→ Task to carry out: Reproduce every record below exactly as it appears.

→ Data for this task:
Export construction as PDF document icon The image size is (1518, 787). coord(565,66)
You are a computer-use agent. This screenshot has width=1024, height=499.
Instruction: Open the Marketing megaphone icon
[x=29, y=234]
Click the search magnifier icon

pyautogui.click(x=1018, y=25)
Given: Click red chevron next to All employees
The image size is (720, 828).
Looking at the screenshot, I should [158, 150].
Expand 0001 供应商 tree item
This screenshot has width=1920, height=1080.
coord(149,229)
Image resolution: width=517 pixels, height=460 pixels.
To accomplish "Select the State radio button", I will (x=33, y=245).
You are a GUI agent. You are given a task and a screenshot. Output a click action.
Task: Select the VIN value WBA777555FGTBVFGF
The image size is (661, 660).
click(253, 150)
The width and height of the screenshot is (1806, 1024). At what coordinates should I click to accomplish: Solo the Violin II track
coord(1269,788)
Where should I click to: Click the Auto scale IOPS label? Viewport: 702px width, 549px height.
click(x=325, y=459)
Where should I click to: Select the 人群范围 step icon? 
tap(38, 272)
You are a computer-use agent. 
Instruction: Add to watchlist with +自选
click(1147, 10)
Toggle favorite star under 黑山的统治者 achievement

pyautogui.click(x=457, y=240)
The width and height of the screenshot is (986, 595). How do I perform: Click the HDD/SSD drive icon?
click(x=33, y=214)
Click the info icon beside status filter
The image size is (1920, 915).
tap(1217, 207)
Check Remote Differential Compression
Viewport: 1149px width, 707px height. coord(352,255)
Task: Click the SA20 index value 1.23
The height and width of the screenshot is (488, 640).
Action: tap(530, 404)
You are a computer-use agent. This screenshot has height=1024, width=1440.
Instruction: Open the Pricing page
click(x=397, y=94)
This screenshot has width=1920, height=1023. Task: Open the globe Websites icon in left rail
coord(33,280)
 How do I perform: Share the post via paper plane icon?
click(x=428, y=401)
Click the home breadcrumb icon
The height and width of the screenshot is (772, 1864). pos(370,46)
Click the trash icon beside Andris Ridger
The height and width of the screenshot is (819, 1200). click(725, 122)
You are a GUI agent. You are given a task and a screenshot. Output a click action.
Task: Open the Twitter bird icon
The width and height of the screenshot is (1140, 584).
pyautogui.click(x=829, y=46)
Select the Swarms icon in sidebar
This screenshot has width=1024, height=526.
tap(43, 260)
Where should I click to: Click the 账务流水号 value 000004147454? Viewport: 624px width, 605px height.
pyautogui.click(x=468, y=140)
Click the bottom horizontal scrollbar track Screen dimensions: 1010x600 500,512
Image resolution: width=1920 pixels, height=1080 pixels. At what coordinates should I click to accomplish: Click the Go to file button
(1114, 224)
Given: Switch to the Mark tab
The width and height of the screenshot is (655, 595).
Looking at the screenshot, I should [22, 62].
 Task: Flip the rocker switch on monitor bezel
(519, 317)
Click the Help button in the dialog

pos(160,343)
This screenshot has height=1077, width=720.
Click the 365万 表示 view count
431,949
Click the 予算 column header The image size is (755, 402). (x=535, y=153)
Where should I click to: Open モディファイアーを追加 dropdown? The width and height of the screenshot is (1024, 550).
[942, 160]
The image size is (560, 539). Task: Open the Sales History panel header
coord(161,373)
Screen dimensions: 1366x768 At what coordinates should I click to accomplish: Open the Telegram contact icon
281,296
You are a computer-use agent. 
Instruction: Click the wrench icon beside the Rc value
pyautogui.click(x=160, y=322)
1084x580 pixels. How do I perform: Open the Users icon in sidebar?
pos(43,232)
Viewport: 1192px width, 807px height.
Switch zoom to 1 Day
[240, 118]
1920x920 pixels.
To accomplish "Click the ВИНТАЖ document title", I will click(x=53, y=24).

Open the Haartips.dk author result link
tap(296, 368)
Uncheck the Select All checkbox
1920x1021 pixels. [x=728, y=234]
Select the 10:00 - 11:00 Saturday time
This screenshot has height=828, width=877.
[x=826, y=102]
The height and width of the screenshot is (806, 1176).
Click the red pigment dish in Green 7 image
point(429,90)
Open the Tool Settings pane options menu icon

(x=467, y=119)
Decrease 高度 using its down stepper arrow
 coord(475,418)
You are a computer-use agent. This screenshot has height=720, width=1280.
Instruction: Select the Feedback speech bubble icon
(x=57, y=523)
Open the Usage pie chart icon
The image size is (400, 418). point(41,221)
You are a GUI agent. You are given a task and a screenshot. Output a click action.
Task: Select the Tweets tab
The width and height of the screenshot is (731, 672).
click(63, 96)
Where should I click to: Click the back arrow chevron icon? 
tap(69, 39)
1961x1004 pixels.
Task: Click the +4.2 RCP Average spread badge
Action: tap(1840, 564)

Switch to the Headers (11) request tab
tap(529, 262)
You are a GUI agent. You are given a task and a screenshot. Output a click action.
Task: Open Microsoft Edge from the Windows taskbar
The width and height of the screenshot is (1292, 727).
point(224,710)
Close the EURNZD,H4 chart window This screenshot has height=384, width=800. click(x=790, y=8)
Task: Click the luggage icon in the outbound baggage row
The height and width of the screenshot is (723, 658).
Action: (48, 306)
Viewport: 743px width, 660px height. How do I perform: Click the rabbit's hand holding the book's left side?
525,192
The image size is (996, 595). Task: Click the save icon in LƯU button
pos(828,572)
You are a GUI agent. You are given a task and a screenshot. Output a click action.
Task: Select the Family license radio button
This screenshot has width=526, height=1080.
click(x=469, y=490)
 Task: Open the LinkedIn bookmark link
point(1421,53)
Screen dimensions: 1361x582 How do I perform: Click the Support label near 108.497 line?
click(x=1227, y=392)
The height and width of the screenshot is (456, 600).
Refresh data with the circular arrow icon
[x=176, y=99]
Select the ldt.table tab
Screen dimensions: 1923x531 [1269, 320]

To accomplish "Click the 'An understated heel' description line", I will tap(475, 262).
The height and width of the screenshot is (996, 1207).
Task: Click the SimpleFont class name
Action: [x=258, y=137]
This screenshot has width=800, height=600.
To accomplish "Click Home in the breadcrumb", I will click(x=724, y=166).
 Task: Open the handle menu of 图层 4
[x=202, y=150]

→ Output for this exercise:
Export construction as PDF document icon The image size is (1518, 787). coord(565,66)
You are a computer-use agent. This screenshot has width=1024, height=499.
Instruction: Open the Marketing megaphone icon
[x=29, y=234]
Click the search magnifier icon

pyautogui.click(x=1018, y=25)
Given: Click red chevron next to All employees
The image size is (720, 828).
Looking at the screenshot, I should [158, 150].
Expand 0001 供应商 tree item
This screenshot has width=1920, height=1080.
coord(149,229)
Image resolution: width=517 pixels, height=460 pixels.
To accomplish "Select the State radio button", I will (x=33, y=245).
You are a GUI agent. You are given a task and a screenshot. Output a click action.
Task: Select the VIN value WBA777555FGTBVFGF
The image size is (661, 660).
click(253, 150)
The width and height of the screenshot is (1806, 1024). At what coordinates should I click to accomplish: Solo the Violin II track
coord(1269,788)
Where should I click to: Click the Auto scale IOPS label? Viewport: 702px width, 549px height.
click(x=325, y=459)
Where should I click to: Select the 人群范围 step icon? 
tap(38, 272)
You are a computer-use agent. 
Instruction: Add to watchlist with +自选
click(1147, 10)
Toggle favorite star under 黑山的统治者 achievement

pyautogui.click(x=457, y=240)
The width and height of the screenshot is (986, 595). How do I perform: Click the HDD/SSD drive icon?
click(x=33, y=214)
Click the info icon beside status filter
The image size is (1920, 915).
tap(1217, 207)
Check Remote Differential Compression
Viewport: 1149px width, 707px height. coord(352,255)
Task: Click the SA20 index value 1.23
The height and width of the screenshot is (488, 640).
Action: tap(530, 404)
You are a computer-use agent. This screenshot has height=1024, width=1440.
Instruction: Open the Pricing page
click(x=397, y=94)
This screenshot has width=1920, height=1023. Task: Open the globe Websites icon in left rail
coord(33,280)
 How do I perform: Share the post via paper plane icon?
click(x=428, y=401)
Click the home breadcrumb icon
The height and width of the screenshot is (772, 1864). pos(370,46)
Click the trash icon beside Andris Ridger
The height and width of the screenshot is (819, 1200). click(725, 122)
You are a GUI agent. You are given a task and a screenshot. Output a click action.
Task: Open the Twitter bird icon
The width and height of the screenshot is (1140, 584).
pyautogui.click(x=829, y=46)
Select the Swarms icon in sidebar
This screenshot has width=1024, height=526.
tap(43, 260)
Where should I click to: Click the 账务流水号 value 000004147454? Viewport: 624px width, 605px height.
pyautogui.click(x=468, y=140)
Click the bottom horizontal scrollbar track Screen dimensions: 1010x600 500,512
Image resolution: width=1920 pixels, height=1080 pixels. At what coordinates should I click to accomplish: Click the Go to file button
(1114, 224)
Given: Switch to the Mark tab
The width and height of the screenshot is (655, 595).
Looking at the screenshot, I should [22, 62].
 Task: Flip the rocker switch on monitor bezel
(519, 317)
Click the Help button in the dialog

pos(160,343)
This screenshot has height=1077, width=720.
Click the 365万 表示 view count
431,949
Click the 予算 column header The image size is (755, 402). (x=535, y=153)
Where should I click to: Open モディファイアーを追加 dropdown? The width and height of the screenshot is (1024, 550).
[942, 160]
The image size is (560, 539). Task: Open the Sales History panel header
coord(161,373)
Screen dimensions: 1366x768 At what coordinates should I click to accomplish: Open the Telegram contact icon
281,296
You are a computer-use agent. 
Instruction: Click the wrench icon beside the Rc value
pyautogui.click(x=160, y=322)
1084x580 pixels. How do I perform: Open the Users icon in sidebar?
pos(43,232)
Viewport: 1192px width, 807px height.
Switch zoom to 1 Day
[240, 118]
1920x920 pixels.
To accomplish "Click the ВИНТАЖ document title", I will click(x=53, y=24).

Open the Haartips.dk author result link
tap(296, 368)
Uncheck the Select All checkbox
1920x1021 pixels. [x=728, y=234]
Select the 10:00 - 11:00 Saturday time
This screenshot has height=828, width=877.
[x=826, y=102]
The height and width of the screenshot is (806, 1176).
Click the red pigment dish in Green 7 image
point(429,90)
Open the Tool Settings pane options menu icon

(x=467, y=119)
Decrease 高度 using its down stepper arrow
 coord(475,418)
You are a computer-use agent. This screenshot has height=720, width=1280.
Instruction: Select the Feedback speech bubble icon
(x=57, y=523)
Open the Usage pie chart icon
The image size is (400, 418). point(41,221)
You are a GUI agent. You are given a task and a screenshot. Output a click action.
Task: Select the Tweets tab
The width and height of the screenshot is (731, 672).
click(63, 96)
Where should I click to: Click the back arrow chevron icon? 
tap(69, 39)
1961x1004 pixels.
Task: Click the +4.2 RCP Average spread badge
Action: tap(1840, 564)

Switch to the Headers (11) request tab
tap(529, 262)
You are a GUI agent. You are given a task and a screenshot. Output a click action.
Task: Open Microsoft Edge from the Windows taskbar
The width and height of the screenshot is (1292, 727).
point(224,710)
Close the EURNZD,H4 chart window This screenshot has height=384, width=800. click(x=790, y=8)
Task: Click the luggage icon in the outbound baggage row
The height and width of the screenshot is (723, 658).
Action: (48, 306)
Viewport: 743px width, 660px height. How do I perform: Click the rabbit's hand holding the book's left side?
525,192
The image size is (996, 595). Task: Click the save icon in LƯU button
pos(828,572)
You are a GUI agent. You are given a task and a screenshot. Output a click action.
Task: Select the Family license radio button
This screenshot has width=526, height=1080.
click(x=469, y=490)
 Task: Open the LinkedIn bookmark link
point(1421,53)
Screen dimensions: 1361x582 How do I perform: Click the Support label near 108.497 line?
click(x=1227, y=392)
The height and width of the screenshot is (456, 600).
Refresh data with the circular arrow icon
[x=176, y=99]
Select the ldt.table tab
Screen dimensions: 1923x531 [1269, 320]

To accomplish "Click the 'An understated heel' description line", I will tap(475, 262).
The height and width of the screenshot is (996, 1207).
Task: Click the SimpleFont class name
Action: [x=258, y=137]
This screenshot has width=800, height=600.
To accomplish "Click Home in the breadcrumb", I will click(x=724, y=166).
 Task: Open the handle menu of 图层 4
[x=202, y=150]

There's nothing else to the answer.